* [Instructions to follow] From the material below, pull out the stretch that opens with the line containing "1281x730 pixels. At" and closes with the line containing "Looking at the screenshot, I should point(620,701).", reproducing every line without change.

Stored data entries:
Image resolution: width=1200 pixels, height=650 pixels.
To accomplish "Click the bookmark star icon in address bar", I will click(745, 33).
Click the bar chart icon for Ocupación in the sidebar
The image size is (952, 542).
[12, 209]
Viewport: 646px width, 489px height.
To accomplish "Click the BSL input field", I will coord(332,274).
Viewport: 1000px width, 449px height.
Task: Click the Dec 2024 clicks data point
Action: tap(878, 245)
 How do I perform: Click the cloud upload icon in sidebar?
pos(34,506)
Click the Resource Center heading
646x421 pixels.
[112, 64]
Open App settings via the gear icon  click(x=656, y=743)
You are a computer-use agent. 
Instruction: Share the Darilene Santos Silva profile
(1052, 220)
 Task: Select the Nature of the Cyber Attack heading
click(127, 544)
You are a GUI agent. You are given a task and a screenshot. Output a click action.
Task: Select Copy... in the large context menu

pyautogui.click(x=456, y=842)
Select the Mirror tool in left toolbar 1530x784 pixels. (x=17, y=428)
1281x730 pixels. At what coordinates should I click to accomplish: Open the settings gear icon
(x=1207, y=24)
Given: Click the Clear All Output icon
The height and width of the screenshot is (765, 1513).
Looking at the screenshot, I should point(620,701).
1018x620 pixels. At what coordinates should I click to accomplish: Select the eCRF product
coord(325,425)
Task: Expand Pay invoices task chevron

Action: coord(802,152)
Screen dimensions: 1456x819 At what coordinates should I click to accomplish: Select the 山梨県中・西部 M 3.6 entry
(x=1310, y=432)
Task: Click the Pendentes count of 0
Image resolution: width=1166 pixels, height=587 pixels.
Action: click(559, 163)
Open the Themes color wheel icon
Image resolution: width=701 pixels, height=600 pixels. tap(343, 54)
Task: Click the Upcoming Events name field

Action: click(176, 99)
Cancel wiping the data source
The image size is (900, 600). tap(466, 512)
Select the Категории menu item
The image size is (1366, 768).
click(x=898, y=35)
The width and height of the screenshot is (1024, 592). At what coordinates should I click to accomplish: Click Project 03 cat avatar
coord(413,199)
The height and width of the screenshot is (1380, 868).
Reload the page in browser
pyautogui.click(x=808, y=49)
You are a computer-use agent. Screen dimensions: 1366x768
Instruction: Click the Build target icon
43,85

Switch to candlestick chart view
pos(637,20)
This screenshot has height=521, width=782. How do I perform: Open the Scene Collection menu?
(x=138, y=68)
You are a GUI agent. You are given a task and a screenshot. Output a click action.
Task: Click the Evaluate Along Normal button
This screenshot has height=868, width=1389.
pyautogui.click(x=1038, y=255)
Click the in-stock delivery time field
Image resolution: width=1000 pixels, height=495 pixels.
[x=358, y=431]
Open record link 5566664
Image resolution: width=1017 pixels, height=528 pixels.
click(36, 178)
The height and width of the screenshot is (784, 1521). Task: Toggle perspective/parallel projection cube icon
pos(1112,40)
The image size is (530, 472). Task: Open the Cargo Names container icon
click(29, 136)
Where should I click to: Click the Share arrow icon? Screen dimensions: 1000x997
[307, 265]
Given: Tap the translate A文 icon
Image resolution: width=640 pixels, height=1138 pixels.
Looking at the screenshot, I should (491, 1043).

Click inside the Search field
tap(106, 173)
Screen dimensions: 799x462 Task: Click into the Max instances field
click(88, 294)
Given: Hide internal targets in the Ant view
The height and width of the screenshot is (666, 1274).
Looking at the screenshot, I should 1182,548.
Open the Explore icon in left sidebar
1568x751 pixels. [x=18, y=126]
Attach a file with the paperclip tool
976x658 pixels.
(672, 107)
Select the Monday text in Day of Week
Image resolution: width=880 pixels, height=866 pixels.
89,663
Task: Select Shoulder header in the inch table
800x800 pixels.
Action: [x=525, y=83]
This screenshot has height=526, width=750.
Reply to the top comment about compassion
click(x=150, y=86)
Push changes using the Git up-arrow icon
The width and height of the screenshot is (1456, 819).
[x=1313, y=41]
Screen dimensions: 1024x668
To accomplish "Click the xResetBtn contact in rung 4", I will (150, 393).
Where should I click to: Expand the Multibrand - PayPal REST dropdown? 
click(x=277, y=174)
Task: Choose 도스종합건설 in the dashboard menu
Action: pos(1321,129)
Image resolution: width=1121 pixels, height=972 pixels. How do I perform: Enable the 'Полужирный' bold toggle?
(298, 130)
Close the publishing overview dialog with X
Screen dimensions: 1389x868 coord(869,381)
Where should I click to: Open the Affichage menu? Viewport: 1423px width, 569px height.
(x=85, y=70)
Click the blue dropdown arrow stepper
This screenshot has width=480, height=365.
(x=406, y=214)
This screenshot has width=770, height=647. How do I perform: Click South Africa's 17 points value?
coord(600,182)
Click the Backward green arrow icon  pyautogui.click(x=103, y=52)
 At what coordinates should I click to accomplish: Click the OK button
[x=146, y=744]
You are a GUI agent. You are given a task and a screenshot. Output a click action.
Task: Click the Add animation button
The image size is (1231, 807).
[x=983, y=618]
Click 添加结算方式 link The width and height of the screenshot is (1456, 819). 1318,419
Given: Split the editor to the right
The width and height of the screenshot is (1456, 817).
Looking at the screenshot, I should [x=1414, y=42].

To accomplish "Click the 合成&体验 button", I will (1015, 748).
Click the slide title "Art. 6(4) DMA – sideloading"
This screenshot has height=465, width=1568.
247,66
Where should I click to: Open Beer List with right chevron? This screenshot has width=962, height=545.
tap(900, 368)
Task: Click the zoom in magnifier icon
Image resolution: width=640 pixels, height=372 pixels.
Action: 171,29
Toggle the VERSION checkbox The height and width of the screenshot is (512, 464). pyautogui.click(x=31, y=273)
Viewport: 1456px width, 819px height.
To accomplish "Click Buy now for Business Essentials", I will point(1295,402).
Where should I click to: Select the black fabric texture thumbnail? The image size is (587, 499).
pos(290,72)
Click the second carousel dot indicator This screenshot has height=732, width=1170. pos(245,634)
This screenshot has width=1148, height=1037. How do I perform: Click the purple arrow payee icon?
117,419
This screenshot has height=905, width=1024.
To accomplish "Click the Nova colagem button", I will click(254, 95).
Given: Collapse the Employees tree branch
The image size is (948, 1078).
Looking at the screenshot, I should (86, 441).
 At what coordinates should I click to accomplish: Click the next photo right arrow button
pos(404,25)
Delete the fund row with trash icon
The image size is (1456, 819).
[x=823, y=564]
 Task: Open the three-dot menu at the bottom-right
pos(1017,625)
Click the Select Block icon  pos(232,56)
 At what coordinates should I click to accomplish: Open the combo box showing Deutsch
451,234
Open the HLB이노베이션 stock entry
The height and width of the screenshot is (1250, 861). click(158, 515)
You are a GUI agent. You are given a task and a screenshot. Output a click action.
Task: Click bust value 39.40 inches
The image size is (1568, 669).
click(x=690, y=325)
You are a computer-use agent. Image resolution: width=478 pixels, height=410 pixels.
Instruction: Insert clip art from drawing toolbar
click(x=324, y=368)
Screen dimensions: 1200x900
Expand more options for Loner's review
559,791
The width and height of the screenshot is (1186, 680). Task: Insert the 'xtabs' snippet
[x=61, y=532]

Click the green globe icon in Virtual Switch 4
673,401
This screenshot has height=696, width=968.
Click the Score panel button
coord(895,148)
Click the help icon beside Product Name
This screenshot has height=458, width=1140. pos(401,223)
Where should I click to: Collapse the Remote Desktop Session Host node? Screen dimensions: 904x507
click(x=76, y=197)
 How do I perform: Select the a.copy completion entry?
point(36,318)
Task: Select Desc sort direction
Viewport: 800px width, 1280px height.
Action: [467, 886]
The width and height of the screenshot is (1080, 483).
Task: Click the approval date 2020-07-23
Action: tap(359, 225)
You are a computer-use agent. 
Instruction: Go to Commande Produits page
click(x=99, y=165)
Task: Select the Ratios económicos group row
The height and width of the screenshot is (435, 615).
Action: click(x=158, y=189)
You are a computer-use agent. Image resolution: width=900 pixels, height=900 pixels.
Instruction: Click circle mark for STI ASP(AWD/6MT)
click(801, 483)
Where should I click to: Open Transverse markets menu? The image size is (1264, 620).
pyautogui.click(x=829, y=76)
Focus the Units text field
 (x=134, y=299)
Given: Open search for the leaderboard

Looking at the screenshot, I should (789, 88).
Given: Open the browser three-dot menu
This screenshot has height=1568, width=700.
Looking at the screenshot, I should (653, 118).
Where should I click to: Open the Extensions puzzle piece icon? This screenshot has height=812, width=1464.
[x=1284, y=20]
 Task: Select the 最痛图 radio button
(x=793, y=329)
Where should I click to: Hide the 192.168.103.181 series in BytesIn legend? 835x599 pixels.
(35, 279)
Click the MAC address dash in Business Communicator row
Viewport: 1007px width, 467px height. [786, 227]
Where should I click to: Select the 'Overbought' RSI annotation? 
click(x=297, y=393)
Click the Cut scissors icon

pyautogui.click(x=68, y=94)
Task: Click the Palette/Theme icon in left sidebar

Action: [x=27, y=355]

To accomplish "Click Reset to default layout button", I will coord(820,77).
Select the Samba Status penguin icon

* [Expected output]
1281x730 pixels. At what coordinates should I click to accomplish: Open the settings gear icon
(x=1207, y=24)
Given: Click the Clear All Output icon
The height and width of the screenshot is (765, 1513).
Looking at the screenshot, I should point(620,701).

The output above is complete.